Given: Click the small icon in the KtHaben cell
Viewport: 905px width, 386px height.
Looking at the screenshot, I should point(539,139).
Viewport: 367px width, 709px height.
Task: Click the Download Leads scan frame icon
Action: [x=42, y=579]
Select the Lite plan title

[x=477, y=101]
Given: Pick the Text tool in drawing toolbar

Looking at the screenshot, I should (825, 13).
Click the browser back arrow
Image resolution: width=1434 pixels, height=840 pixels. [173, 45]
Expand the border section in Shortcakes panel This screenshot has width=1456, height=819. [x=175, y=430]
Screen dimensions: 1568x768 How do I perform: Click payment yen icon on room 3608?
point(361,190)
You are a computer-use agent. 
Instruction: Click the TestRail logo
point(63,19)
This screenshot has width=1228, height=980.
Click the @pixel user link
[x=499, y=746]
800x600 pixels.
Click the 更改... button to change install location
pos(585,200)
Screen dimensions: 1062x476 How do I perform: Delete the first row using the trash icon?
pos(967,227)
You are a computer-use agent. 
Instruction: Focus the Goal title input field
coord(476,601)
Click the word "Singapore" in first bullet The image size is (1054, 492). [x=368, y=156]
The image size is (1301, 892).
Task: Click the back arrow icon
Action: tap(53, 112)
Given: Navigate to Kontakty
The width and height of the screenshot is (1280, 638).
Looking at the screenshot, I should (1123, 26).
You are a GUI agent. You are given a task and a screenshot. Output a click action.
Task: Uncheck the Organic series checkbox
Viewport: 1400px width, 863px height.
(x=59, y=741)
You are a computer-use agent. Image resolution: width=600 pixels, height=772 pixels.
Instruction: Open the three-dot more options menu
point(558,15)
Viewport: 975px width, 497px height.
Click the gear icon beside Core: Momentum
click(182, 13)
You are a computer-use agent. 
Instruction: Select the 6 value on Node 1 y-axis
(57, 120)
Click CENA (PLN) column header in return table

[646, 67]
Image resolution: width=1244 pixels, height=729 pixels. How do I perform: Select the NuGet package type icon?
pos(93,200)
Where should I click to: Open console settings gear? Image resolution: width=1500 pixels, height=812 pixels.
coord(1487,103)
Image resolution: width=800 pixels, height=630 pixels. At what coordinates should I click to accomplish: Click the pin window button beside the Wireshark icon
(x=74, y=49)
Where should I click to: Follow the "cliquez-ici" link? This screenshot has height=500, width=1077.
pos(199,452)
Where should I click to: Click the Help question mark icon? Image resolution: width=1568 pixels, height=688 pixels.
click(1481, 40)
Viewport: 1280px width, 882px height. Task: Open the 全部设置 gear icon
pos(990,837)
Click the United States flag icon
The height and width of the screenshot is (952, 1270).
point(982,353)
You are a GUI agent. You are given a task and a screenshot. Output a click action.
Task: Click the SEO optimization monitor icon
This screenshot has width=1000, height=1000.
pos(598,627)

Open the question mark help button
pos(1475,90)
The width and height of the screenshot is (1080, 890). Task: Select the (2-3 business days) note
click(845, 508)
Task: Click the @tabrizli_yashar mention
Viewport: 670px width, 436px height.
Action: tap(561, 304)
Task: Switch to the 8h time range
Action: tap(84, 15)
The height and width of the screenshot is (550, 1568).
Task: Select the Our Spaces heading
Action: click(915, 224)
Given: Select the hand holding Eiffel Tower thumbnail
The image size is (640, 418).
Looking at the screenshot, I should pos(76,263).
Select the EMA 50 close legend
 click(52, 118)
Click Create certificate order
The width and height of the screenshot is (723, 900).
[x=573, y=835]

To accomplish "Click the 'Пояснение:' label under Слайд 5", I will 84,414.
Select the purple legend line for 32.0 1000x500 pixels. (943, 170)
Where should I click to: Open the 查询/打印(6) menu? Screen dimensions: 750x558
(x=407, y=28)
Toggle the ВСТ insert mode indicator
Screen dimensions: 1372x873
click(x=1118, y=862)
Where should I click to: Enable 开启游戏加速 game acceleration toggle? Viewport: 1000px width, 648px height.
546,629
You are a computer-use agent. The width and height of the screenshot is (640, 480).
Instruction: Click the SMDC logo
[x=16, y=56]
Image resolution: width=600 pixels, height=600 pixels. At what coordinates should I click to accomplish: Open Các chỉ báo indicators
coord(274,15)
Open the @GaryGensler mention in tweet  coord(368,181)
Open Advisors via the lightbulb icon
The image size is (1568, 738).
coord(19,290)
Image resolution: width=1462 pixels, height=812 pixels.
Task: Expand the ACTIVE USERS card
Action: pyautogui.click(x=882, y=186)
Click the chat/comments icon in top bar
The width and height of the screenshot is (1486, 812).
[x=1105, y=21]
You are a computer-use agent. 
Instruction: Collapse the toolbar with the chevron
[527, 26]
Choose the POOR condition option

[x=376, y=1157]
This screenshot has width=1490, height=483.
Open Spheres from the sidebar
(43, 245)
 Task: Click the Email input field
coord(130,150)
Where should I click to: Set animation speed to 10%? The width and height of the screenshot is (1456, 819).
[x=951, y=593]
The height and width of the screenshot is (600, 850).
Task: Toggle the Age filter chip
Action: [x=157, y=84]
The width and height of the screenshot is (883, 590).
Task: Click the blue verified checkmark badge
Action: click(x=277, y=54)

********************

## WHAT THIS TASK INVOLVES
Reproduce the lines above, substituting "desktop assistant" for every occurrence of "computer-use agent" and leaving everything else unchanged.

## SOLUTION TO THIS TASK
Given: Click the small icon in the KtHaben cell
Viewport: 905px width, 386px height.
Looking at the screenshot, I should point(539,139).
Viewport: 367px width, 709px height.
Task: Click the Download Leads scan frame icon
Action: [x=42, y=579]
Select the Lite plan title

[x=477, y=101]
Given: Pick the Text tool in drawing toolbar

Looking at the screenshot, I should (825, 13).
Click the browser back arrow
Image resolution: width=1434 pixels, height=840 pixels. [173, 45]
Expand the border section in Shortcakes panel This screenshot has width=1456, height=819. [x=175, y=430]
Screen dimensions: 1568x768 How do I perform: Click payment yen icon on room 3608?
point(361,190)
You are a desktop assistant. 
Instruction: Click the TestRail logo
point(63,19)
This screenshot has width=1228, height=980.
Click the @pixel user link
[x=499, y=746]
800x600 pixels.
Click the 更改... button to change install location
pos(585,200)
Screen dimensions: 1062x476 How do I perform: Delete the first row using the trash icon?
pos(967,227)
You are a desktop assistant. 
Instruction: Focus the Goal title input field
coord(476,601)
Click the word "Singapore" in first bullet The image size is (1054, 492). [x=368, y=156]
The image size is (1301, 892).
Task: Click the back arrow icon
Action: tap(53, 112)
Given: Navigate to Kontakty
The width and height of the screenshot is (1280, 638).
Looking at the screenshot, I should (1123, 26).
You are a GUI agent. You are given a task and a screenshot. Output a click action.
Task: Uncheck the Organic series checkbox
Viewport: 1400px width, 863px height.
(x=59, y=741)
You are a desktop assistant. Image resolution: width=600 pixels, height=772 pixels.
Instruction: Open the three-dot more options menu
point(558,15)
Viewport: 975px width, 497px height.
Click the gear icon beside Core: Momentum
click(182, 13)
You are a desktop assistant. 
Instruction: Select the 6 value on Node 1 y-axis
(57, 120)
Click CENA (PLN) column header in return table

[646, 67]
Image resolution: width=1244 pixels, height=729 pixels. How do I perform: Select the NuGet package type icon?
pos(93,200)
Where should I click to: Open console settings gear? Image resolution: width=1500 pixels, height=812 pixels.
coord(1487,103)
Image resolution: width=800 pixels, height=630 pixels. At what coordinates should I click to accomplish: Click the pin window button beside the Wireshark icon
(x=74, y=49)
Where should I click to: Follow the "cliquez-ici" link? This screenshot has height=500, width=1077.
pos(199,452)
Where should I click to: Click the Help question mark icon? Image resolution: width=1568 pixels, height=688 pixels.
click(1481, 40)
Viewport: 1280px width, 882px height. Task: Open the 全部设置 gear icon
pos(990,837)
Click the United States flag icon
The height and width of the screenshot is (952, 1270).
point(982,353)
You are a GUI agent. You are given a task and a screenshot. Output a click action.
Task: Click the SEO optimization monitor icon
This screenshot has width=1000, height=1000.
pos(598,627)

Open the question mark help button
pos(1475,90)
The width and height of the screenshot is (1080, 890). Task: Select the (2-3 business days) note
click(845, 508)
Task: Click the @tabrizli_yashar mention
Viewport: 670px width, 436px height.
Action: tap(561, 304)
Task: Switch to the 8h time range
Action: tap(84, 15)
The height and width of the screenshot is (550, 1568).
Task: Select the Our Spaces heading
Action: click(915, 224)
Given: Select the hand holding Eiffel Tower thumbnail
The image size is (640, 418).
Looking at the screenshot, I should pos(76,263).
Select the EMA 50 close legend
 click(52, 118)
Click Create certificate order
The width and height of the screenshot is (723, 900).
[x=573, y=835]

To accomplish "Click the 'Пояснение:' label under Слайд 5", I will 84,414.
Select the purple legend line for 32.0 1000x500 pixels. (943, 170)
Where should I click to: Open the 查询/打印(6) menu? Screen dimensions: 750x558
(x=407, y=28)
Toggle the ВСТ insert mode indicator
Screen dimensions: 1372x873
click(x=1118, y=862)
Where should I click to: Enable 开启游戏加速 game acceleration toggle? Viewport: 1000px width, 648px height.
546,629
You are a desktop assistant. The width and height of the screenshot is (640, 480).
Instruction: Click the SMDC logo
[x=16, y=56]
Image resolution: width=600 pixels, height=600 pixels. At what coordinates should I click to accomplish: Open Các chỉ báo indicators
coord(274,15)
Open the @GaryGensler mention in tweet  coord(368,181)
Open Advisors via the lightbulb icon
The image size is (1568, 738).
coord(19,290)
Image resolution: width=1462 pixels, height=812 pixels.
Task: Expand the ACTIVE USERS card
Action: pyautogui.click(x=882, y=186)
Click the chat/comments icon in top bar
The width and height of the screenshot is (1486, 812).
[x=1105, y=21]
You are a desktop assistant. 
Instruction: Collapse the toolbar with the chevron
[527, 26]
Choose the POOR condition option

[x=376, y=1157]
This screenshot has width=1490, height=483.
Open Spheres from the sidebar
(43, 245)
 Task: Click the Email input field
coord(130,150)
Where should I click to: Set animation speed to 10%? The width and height of the screenshot is (1456, 819).
[x=951, y=593]
The height and width of the screenshot is (600, 850).
Task: Toggle the Age filter chip
Action: [x=157, y=84]
The width and height of the screenshot is (883, 590).
Task: Click the blue verified checkmark badge
Action: click(x=277, y=54)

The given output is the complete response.